Substitute these values into the x-coordinate equation:
$x = 2a + a(5+2) = 2a + 7a = 9a$.

Now, let's find the y-coordinate of the intersection point. We can substitute $x=9a$ back into one of the normal equations (say, Equation 1):
$y + t_1(9a) = 2at_1 + at_1^3$
This method gives 'y' in terms of $t_1$, which is not a single point.
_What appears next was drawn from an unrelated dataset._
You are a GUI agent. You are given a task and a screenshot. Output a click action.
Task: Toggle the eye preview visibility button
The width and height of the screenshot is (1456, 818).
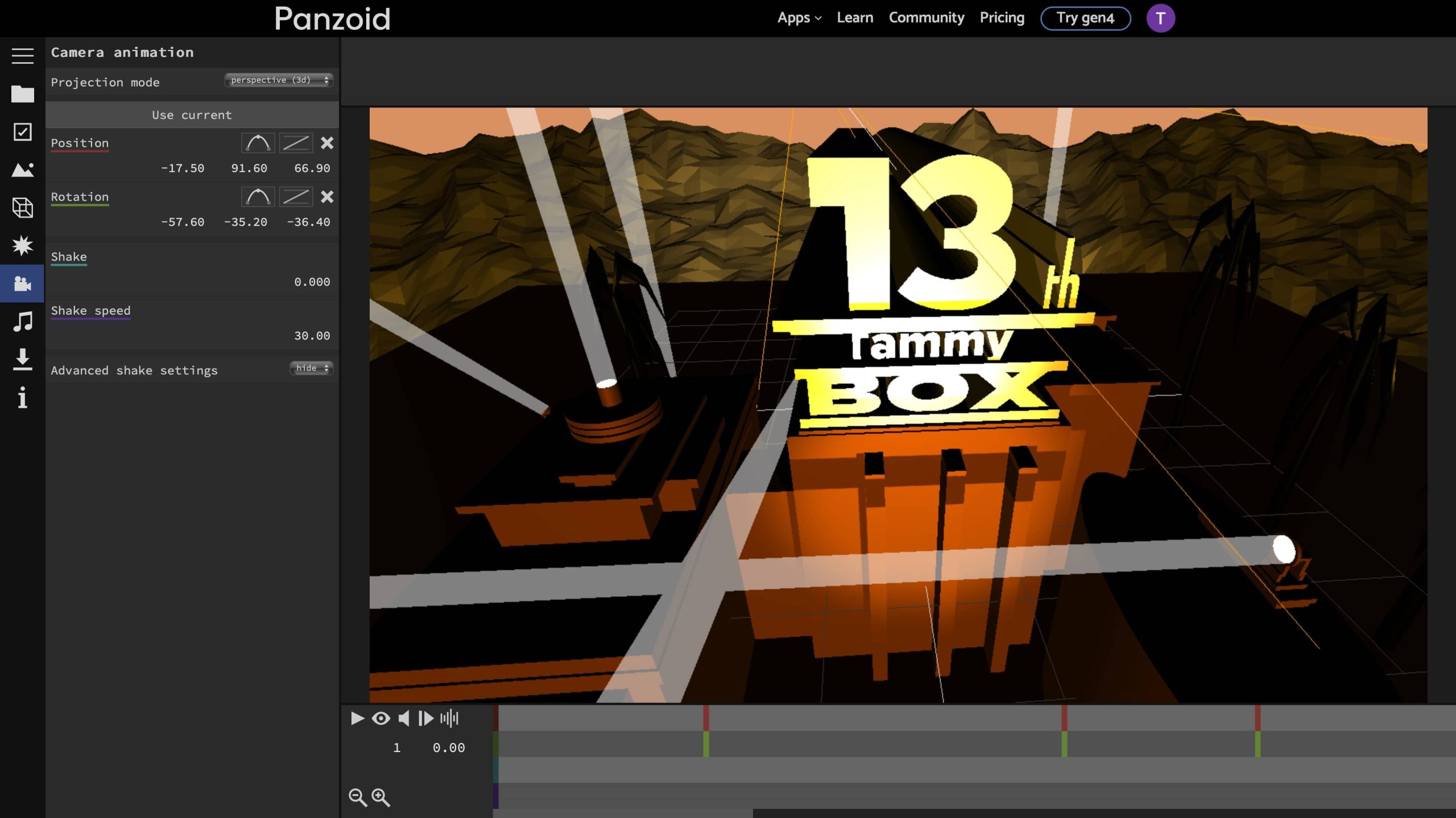click(380, 719)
Let's try eliminating 'x' differently to get 'y' directly.
Multiply Equation 1 by $t_2$: $t_2y + t_1t_2x = 2at_1t_2 + at_1^3t_2$
Multiply Equation 2 by $t_1$: $t_1y + t_1t_2x = 2at_1t_2 + at_2^3t_1$
Subtract the second modified equation from the first modified equation:
$(t_2-t_1)y = at_1^3t_2 - at_2^3t_1$
$(t_2-t_1)y = at_1t_2(t_1^2 - t_2^2)$
$(t_2-t_1)y = at_1t_2(t_1-t_2)(t_1+t_2)$
Since $t_1 \ne t_2$, we can divide by $(t_2-t_1)$ (which is $-(t_1-t_2)$):
$y = -at_1t_2(t_1+t_2)$
Now substitute $t_1t_2=2$ and $t_1+t_2=3$:
$y = -a(2)(3) = -6a$.

So, the intersection point of the normals is $(9a, -6a)$.

3. **Check if the intersection point is on the parabola:**
The equation of the parabola is $y^2 = 4ax$. Let's plug in the coordinates $(9a, -6a)$:
$(-6a)^2 = 4a(9a)$
$36a^2 = 36a^2$
Yes! The equation holds true, meaning the intersection point of the normals at P and Q lies on the parabola! How cool is that?!